P Testing

From Lesswrongwiki
Jump to: navigation, search

P Testing is used in statistical analysis.

In the circumstances where it is most frequently encountered, an article will refer to a study meeting or failing to meet a significance test of P <= 0.05.

A p-value less than .5 means that the actual experimental result or a more extreme one (what that means depends on one's choice of the null hypothesis and few other things) would happen with less than 0.5 chance if the null hypothesis is true. It does not follow that the explanation is better than (the explanation that the results were obtained by) chance.

Note that:

1: The p-value depends on the null hypothesis H0 and the results but it does not depend on the tested explanation (in fact there is no explanation causally linked to the test except "the null hypothesis is true/false").

2: The p-value is equal to P(result or more extreme | H0), which is neither equal to P(H0 | result) nor P(~H0 | result) (and of course not P(an explanation different from H0 | result)) nor related to any of them by a unique relation (even if we forget the "or more extreme" part).
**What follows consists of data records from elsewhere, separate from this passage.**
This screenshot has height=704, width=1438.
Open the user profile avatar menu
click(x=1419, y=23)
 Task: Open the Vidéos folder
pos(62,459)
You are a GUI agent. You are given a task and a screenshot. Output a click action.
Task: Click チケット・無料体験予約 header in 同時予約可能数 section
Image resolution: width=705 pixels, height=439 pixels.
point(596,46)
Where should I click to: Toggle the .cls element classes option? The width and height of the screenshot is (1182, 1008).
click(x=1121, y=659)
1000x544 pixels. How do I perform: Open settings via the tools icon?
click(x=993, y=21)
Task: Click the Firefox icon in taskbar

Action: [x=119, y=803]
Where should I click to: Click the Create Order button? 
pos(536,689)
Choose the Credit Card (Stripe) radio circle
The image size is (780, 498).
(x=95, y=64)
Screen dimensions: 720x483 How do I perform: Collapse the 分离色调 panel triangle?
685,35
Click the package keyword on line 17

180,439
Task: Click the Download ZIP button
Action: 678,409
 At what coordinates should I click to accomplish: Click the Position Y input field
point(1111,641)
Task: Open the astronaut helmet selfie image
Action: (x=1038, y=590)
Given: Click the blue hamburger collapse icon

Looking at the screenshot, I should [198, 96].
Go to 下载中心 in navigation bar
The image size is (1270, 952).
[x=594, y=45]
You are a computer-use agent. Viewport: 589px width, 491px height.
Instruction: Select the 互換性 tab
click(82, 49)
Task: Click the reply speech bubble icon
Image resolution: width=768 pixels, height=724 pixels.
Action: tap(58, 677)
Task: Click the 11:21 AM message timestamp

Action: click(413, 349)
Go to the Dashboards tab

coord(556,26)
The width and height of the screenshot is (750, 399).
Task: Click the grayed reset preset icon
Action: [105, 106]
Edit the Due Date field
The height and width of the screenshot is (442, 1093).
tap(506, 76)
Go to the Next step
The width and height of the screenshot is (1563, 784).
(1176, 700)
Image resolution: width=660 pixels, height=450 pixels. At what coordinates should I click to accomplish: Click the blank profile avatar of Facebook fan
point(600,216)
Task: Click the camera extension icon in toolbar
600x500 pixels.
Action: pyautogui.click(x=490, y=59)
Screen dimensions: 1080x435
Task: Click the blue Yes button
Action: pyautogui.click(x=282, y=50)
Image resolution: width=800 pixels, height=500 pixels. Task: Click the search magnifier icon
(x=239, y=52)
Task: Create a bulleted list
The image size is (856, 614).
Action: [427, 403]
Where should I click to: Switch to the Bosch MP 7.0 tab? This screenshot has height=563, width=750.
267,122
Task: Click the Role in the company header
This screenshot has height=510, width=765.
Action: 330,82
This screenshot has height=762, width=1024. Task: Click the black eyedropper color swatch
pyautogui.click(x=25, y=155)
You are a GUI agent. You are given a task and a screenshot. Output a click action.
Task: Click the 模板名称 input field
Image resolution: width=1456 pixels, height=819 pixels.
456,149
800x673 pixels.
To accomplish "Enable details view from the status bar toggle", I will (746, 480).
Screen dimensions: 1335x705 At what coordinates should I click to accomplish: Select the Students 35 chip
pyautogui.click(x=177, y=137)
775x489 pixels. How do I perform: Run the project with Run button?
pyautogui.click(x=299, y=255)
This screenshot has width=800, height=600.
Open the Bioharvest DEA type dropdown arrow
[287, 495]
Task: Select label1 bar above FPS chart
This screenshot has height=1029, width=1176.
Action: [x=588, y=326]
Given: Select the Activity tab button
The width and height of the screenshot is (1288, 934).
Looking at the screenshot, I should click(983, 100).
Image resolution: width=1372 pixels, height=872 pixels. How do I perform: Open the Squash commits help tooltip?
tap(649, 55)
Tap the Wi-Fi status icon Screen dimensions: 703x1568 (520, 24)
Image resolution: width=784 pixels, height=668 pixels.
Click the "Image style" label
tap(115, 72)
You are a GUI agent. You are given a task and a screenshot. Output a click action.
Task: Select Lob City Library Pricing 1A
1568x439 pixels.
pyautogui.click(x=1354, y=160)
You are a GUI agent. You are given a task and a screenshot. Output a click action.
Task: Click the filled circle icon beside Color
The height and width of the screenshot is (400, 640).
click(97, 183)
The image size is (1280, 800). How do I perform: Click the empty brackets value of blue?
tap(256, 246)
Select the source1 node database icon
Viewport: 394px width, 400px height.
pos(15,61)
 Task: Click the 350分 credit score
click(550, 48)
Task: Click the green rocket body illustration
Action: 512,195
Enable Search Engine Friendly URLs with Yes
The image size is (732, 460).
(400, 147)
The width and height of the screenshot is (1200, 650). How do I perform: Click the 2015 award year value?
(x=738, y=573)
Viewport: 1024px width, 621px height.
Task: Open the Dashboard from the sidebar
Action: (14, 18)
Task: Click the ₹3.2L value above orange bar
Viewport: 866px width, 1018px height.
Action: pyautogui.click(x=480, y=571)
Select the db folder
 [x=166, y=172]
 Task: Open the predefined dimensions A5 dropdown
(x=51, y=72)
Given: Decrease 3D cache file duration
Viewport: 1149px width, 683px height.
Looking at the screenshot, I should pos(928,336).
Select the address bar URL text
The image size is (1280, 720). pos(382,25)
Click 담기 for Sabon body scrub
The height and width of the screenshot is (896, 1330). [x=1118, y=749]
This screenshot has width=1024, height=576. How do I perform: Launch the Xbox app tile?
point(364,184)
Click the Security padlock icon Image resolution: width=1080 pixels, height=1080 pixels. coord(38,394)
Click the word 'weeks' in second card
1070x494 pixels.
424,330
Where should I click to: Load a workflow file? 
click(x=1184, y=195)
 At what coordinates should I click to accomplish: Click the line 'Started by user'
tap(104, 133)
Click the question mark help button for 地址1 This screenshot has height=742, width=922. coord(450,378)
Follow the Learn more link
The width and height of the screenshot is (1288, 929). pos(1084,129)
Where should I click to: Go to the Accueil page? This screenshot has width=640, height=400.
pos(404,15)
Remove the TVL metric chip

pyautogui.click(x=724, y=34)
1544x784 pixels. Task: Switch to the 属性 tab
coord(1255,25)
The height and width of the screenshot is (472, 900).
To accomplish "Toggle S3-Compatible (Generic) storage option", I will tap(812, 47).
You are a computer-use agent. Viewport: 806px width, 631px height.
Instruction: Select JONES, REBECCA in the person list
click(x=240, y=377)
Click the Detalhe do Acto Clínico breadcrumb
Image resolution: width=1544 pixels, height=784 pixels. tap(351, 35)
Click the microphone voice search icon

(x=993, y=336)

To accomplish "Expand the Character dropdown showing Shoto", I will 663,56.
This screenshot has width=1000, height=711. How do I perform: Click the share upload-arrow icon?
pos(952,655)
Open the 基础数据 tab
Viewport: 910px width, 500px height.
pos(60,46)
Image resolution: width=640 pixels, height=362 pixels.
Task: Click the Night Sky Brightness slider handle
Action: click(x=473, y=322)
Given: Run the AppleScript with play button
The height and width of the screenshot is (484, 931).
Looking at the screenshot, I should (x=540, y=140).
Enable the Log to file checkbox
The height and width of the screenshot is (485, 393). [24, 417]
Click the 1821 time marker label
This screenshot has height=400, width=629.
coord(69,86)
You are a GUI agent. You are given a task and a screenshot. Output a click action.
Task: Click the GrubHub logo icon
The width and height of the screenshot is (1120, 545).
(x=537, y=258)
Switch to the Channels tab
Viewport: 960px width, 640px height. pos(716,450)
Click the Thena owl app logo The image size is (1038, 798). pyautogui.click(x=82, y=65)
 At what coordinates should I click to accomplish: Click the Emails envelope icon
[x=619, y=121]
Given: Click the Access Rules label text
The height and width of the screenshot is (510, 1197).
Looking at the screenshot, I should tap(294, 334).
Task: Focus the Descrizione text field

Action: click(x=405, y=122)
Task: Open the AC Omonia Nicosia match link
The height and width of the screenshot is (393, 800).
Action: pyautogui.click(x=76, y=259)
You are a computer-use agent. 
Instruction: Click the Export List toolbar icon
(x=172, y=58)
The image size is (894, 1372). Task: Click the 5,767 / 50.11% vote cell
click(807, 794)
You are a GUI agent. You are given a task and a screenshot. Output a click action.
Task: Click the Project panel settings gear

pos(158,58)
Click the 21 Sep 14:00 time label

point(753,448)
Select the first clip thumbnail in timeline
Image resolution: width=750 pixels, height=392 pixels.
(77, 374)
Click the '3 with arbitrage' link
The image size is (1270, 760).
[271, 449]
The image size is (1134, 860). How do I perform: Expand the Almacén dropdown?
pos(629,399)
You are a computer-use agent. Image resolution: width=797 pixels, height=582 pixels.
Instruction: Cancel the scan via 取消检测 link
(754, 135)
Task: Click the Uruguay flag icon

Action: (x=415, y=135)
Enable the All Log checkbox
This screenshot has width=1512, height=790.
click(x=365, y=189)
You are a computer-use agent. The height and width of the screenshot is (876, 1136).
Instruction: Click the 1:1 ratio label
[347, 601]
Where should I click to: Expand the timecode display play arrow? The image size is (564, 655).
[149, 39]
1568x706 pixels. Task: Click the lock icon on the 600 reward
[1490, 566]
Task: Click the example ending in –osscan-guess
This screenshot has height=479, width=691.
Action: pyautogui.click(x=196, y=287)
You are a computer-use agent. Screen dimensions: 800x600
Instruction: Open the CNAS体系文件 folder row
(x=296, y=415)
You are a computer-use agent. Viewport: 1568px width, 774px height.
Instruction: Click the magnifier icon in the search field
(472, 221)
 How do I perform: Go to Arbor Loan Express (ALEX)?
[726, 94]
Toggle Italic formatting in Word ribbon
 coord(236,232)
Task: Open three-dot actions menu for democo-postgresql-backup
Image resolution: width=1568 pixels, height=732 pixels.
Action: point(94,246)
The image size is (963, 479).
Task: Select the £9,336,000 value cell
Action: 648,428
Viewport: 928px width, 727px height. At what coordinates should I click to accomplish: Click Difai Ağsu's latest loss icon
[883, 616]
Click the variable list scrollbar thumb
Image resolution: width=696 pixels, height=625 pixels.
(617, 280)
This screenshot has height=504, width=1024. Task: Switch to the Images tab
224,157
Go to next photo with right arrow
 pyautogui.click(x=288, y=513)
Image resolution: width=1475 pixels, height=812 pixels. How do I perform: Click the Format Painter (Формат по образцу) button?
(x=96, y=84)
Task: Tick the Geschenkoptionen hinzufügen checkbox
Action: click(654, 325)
Another quantity, typically prior P(H0), is needed to calculate the posterior probability of H0 after observing the result.

3:The sentences "the obtained result is 27% likely due to chance" and "the result is 27% likely to happen by chance" sound similar, but the former is more likely to be understood as "having obtained this very result we conclude that there is 27% probability that no mechanism distinct from chance has caused it", while the latter is likely to be understood "assuming no mechanism distinct from chance is at work, this result is likely to be obtained with probability 27%". Since humans often misunderstand analogous probabilistic statements, it's wise to be very careful with formulations.